» Excerpted passage
Daoud Ahmed Faisal was a Sunni Muslim missionary and community leader in the United States, known for building one of New York City’s early Sunni institutions and for translating Islamic teaching for an English-speaking audience. He founded the Islamic Mission of America with his wife, Khadijah, and guided the congregation that later came to be identified with the State Street mosque in Brooklyn. He also served as a prominent connector of Sunni Muslims across the United States, frequently traveling to other Sunni centers and engaging visiting religious communities. Through publications and public presence, he positioned Sunni Islam as a disciplined, service-minded path for African Americans and other converts.
Early Life and Education
Daoud Ahmed Faisal was born David A. Donald in Grenada and moved to the United States as a young man. He worked as a trained tailor, yet his early professional identity centered on music, where he became a professional violinist as well as a music manager and teacher. In 1924, he married Clara Forbes, who later took the name Khadijah Faisal, and the two taught music through the Donald Concert Bureau that he had founded. He became a naturalized United States citizen shortly after their marriage.

Rows of pointing data
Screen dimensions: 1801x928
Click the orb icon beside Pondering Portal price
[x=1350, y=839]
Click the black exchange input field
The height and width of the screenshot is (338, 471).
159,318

» Problem details
Continue the passage on Daoud Ahmed Faisal above, starting after its final sentence.

» Result of this task
Career
Faisal’s religious leadership emerged through a relationship with Satti Majid, a Sudanese Sunni missionary whose work shaped Faisal’s direction in America. Before adopting his Muslim name, Faisal became involved with Majid’s movement and began leading worship in Harlem, where a mixed congregation included newcomers to Islam and Muslim immigrants, including seamen arriving in New York. In this early phase, his community-building blended spiritual instruction with practical guidance and sustained attendance, reflecting the steady, instructional character that later defined his mosque-centered work.
During the late 1930s, Faisal formally adopted his Muslim name and deepened the public religious identity he had been developing through Harlem leadership. In 1939, he and Khadijah moved to Brooklyn and converted their apartment on State Street into a mosque. Their effort expanded into the Islamic Mission of America, which embodied Faisal’s aim of creating a stable Sunni space in Brooklyn rather than relying solely on intermittent religious visits.
Faisal’s Brooklyn project also reflected collaborative work with other Muslim participants, including assistance from a Pakistani immigrant named Maqbul Ilahi and support connected to Yemeni seamen. The mosque became a setting where numerous African Americans converted, and it functioned as a place of learning as well as worship. While it welcomed a range of Muslim backgrounds, Faisal’s leadership emphasized coherence in Sunni identity and practice as the central anchor for the community’s religious life.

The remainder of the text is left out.